A beautiful and sensitively composed portrait of a Sioux (possibly Crow or Dakota) couple in traditional dress. The man is identified by the verso inscription as Talking Crow of Crow Creek Agency in South Dakota.
The woman wears a petit point dress and beaded breast plate with a blanket draped over her shoulders. Her hair is parted in the middle with lengthy beaded adornments. Next to her, Talking Crow is seated wearing a full-feather headdress with hair affixed to the bonnet feather tips, a beaded vest, and an arm cuff decorated with bear claws. Notably, he holds a war shield with eagle feathers, likely used in the man's younger warrior days. War shields that weren't confiscated by U.S authorities were often kept as family heirlooms.
Interestingly, a campaign portrait of William McKinley is visible at the throat of Talking Crow. McKinley, who was elected President of the United States in 1896, continued prior United States policies of displacing Native American tribes, overturning treaties, and invalidating established tribal governments. He signed the Curtis Act in 1898, destroying the sovereign status of the Five Civilized Tribes and extending the Dawes Act.

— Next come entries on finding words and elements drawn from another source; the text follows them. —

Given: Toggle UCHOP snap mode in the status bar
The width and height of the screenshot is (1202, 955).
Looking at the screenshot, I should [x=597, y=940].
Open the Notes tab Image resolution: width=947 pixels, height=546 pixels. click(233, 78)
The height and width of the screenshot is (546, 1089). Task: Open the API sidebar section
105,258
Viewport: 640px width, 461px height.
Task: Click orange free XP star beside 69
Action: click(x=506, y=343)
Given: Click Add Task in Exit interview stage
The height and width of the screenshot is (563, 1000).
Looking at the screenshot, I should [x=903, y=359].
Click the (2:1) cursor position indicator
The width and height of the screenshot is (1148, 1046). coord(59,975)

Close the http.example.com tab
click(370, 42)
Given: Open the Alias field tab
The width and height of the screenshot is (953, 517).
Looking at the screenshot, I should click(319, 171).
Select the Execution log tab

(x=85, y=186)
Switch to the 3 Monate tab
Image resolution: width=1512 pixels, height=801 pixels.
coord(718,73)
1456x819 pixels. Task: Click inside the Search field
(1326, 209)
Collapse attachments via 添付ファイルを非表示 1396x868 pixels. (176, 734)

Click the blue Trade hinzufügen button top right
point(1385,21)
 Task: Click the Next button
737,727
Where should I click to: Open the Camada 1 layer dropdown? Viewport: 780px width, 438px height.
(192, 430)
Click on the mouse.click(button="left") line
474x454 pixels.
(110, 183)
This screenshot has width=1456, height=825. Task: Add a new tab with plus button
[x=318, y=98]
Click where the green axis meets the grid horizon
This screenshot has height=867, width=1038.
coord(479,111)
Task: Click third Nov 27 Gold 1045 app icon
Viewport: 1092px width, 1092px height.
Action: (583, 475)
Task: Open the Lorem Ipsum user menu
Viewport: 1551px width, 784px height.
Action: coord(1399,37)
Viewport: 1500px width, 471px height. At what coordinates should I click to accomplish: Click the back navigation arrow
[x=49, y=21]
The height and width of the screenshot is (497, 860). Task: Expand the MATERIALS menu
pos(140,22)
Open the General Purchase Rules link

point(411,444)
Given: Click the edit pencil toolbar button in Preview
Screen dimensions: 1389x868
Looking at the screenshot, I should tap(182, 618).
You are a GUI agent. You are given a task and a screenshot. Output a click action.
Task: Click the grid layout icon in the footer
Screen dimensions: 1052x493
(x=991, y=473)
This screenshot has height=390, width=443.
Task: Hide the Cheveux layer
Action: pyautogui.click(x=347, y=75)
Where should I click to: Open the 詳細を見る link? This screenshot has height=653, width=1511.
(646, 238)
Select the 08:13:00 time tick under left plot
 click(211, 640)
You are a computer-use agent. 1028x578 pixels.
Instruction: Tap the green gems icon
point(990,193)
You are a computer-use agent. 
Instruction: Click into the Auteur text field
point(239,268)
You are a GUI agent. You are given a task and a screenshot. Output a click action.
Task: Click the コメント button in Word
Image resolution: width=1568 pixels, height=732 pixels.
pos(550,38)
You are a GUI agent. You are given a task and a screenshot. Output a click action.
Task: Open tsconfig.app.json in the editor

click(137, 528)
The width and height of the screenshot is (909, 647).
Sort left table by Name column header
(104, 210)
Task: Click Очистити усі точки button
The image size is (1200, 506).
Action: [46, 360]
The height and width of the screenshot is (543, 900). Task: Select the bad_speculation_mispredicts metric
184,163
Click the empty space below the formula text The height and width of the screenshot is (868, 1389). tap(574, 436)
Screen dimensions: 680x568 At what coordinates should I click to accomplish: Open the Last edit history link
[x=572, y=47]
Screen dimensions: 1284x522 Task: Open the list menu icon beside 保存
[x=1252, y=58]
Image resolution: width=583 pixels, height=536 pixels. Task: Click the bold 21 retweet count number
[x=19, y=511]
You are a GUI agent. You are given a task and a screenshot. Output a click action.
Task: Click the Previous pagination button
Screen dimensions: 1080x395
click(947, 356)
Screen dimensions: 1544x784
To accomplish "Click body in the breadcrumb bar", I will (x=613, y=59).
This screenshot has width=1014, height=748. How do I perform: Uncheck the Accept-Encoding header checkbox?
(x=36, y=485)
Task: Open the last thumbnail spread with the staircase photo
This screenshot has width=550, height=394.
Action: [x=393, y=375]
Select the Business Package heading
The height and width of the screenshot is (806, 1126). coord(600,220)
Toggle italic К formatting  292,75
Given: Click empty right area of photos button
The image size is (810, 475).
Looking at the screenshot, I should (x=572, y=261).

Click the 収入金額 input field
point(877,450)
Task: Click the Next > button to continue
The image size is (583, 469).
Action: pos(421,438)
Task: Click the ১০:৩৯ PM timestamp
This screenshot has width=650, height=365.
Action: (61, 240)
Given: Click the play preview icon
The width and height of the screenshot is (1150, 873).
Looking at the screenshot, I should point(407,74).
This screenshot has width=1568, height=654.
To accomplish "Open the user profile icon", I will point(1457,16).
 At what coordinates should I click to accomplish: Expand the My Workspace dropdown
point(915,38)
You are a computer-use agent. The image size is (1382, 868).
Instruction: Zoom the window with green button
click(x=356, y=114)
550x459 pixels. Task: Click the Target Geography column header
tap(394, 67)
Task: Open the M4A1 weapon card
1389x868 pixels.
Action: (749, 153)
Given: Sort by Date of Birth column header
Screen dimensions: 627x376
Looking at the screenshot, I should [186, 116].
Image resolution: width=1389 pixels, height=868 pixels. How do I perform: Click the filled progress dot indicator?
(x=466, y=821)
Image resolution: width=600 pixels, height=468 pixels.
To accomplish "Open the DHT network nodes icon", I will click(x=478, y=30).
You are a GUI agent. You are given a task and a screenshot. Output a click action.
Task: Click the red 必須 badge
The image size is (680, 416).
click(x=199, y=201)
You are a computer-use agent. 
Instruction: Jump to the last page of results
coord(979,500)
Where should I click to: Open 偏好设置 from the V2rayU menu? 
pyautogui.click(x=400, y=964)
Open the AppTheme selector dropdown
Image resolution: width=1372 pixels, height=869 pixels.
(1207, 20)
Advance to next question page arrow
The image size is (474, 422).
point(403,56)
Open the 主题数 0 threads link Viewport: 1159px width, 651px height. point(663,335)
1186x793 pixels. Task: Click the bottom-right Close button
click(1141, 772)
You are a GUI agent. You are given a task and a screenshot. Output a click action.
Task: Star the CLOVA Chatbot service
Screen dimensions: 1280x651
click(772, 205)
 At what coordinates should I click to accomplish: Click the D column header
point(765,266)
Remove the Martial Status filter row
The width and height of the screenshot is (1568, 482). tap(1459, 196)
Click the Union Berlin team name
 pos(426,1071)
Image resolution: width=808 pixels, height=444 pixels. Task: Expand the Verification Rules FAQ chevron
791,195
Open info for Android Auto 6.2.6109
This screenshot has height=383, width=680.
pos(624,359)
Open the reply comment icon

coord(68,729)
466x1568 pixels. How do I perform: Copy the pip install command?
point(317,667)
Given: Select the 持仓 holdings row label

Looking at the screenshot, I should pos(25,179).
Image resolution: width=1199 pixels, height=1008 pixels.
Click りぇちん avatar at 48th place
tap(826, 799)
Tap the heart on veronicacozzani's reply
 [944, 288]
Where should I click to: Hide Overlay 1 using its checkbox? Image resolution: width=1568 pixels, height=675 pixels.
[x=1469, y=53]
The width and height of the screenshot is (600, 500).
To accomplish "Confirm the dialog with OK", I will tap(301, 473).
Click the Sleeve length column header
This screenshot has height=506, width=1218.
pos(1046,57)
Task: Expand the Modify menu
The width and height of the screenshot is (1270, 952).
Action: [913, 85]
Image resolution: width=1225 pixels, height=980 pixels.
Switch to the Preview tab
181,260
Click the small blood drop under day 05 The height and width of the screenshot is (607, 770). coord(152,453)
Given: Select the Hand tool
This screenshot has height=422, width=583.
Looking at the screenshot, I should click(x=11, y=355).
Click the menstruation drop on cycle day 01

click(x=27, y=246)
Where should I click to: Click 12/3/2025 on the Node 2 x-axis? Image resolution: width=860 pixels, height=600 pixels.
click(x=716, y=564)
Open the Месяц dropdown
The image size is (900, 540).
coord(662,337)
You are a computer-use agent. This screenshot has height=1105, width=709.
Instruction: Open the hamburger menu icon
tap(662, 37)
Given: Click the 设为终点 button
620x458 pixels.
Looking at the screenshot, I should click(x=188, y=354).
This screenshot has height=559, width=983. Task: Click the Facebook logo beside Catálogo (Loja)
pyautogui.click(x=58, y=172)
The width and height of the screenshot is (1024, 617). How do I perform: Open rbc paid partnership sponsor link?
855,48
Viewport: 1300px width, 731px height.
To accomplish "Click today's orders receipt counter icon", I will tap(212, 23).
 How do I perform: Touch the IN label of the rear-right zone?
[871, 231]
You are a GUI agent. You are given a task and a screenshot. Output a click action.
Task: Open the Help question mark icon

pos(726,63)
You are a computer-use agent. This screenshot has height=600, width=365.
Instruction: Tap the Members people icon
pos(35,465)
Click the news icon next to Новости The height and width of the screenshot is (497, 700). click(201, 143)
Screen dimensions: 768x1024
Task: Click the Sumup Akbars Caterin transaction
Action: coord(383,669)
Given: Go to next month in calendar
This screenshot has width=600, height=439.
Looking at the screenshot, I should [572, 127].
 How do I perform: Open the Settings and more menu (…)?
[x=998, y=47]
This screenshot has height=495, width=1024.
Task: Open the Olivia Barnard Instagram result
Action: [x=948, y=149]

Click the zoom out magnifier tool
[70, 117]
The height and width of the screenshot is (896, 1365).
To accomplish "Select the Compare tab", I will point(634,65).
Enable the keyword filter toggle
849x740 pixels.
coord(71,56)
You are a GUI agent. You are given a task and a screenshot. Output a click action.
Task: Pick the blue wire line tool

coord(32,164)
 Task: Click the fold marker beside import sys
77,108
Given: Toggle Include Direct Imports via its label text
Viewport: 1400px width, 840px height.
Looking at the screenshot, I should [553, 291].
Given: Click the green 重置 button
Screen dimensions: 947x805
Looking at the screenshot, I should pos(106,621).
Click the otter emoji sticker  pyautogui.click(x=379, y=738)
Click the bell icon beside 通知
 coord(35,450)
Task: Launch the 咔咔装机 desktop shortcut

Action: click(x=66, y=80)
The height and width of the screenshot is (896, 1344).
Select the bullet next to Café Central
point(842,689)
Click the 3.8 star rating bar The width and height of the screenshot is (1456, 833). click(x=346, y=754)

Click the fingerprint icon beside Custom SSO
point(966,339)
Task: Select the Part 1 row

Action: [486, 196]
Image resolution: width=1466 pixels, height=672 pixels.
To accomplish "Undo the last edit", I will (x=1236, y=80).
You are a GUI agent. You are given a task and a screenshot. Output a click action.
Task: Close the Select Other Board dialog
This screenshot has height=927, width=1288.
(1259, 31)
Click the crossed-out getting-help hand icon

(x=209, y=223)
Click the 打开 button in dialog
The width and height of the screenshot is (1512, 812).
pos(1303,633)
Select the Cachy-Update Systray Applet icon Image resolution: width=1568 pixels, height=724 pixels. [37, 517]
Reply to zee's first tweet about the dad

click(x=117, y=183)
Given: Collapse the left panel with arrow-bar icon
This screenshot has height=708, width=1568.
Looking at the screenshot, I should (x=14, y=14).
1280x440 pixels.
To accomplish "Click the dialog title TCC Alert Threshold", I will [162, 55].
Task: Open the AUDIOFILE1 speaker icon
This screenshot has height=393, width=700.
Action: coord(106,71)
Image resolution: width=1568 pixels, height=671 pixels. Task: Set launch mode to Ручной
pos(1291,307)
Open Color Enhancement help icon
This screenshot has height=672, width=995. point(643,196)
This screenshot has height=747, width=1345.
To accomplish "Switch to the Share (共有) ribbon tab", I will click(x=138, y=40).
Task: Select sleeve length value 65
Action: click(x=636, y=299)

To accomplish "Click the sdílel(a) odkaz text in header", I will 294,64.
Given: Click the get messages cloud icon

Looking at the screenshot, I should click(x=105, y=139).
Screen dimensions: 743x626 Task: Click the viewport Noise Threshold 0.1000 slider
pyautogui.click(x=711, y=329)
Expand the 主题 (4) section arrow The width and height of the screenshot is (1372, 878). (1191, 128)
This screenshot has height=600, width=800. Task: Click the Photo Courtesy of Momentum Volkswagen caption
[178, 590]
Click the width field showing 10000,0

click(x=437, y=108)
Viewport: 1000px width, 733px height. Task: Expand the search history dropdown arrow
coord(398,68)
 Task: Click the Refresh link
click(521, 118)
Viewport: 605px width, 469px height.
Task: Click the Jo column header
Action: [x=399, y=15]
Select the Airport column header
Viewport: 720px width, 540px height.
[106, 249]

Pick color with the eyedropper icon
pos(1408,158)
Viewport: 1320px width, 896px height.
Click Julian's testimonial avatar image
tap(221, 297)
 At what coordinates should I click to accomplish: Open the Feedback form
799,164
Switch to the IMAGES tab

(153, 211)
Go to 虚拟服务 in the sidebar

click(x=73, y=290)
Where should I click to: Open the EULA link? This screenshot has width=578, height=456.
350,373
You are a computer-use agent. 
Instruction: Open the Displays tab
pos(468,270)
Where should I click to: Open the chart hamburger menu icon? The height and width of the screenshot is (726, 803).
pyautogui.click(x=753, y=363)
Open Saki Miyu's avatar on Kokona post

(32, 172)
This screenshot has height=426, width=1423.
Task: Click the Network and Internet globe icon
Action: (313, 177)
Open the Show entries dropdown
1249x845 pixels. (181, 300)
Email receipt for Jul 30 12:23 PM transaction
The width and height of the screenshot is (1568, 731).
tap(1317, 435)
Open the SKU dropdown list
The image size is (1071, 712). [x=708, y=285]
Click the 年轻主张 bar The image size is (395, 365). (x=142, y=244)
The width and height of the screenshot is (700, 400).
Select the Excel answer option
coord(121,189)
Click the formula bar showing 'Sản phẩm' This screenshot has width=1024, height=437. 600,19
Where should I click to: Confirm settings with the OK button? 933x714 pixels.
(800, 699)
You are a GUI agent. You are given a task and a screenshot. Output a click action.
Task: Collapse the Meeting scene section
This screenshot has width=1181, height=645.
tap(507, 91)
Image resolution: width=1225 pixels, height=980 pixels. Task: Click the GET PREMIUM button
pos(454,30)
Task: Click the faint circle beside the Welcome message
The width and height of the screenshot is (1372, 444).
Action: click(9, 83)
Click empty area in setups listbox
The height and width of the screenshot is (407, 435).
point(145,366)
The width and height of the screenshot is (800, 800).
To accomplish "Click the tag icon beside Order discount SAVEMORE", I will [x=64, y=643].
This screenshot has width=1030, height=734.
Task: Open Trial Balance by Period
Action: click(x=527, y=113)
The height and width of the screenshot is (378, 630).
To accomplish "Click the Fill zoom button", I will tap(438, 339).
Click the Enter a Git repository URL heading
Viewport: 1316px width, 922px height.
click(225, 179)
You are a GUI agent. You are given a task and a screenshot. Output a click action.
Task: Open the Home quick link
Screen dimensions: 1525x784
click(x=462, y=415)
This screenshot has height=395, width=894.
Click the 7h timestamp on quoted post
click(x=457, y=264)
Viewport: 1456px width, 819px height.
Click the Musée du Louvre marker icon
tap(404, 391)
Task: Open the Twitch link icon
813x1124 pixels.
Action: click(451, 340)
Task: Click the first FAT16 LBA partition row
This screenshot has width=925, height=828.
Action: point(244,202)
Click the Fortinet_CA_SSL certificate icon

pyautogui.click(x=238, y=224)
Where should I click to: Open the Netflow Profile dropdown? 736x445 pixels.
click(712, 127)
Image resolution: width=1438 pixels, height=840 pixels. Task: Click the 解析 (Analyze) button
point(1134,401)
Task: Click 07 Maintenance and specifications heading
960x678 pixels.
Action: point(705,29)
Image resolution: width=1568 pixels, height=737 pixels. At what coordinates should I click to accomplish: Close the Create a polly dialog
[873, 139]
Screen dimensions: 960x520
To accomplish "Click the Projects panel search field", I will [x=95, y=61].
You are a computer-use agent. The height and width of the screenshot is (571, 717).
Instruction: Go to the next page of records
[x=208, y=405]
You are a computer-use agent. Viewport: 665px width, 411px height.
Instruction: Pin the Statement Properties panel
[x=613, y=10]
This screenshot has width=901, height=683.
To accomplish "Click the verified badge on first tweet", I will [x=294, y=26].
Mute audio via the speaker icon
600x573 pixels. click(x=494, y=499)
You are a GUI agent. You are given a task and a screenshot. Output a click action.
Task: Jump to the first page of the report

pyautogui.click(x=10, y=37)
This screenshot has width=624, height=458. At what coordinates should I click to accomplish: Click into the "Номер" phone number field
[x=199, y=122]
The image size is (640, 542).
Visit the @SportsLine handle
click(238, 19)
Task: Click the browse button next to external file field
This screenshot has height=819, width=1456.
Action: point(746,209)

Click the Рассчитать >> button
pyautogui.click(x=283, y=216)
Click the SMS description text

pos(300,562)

The Crow Creek Agency was originally founded as the Upper Missouri Agency in 1861 and was renamed in 1874. By 1871, it was located along the eastern shore of the Missouri River in central South Dakota. Several different tribes were placed on the Crow Creek Agency throughout its history. The Lower Yanktonai were settled at the Agency after the Treaty of 1859, which ceded all the Yankton and Yanktonai lands to the US government after the Spirit Lake massacre. After the uprising in Minnesota in 1862, the Lower Agency Mdewakanton and Wahpekute bands of Santee and Winnebago were also relocated to Crow Creek. They were followed by several hundred Lower Yanktonai, Sicangu, and Oohenunpa in 1866. The overcrowding led to another relocation of the Omaha and Santee to separate reservations in Nebraska. More groups of the Sioux were relocated to the region over the next decades.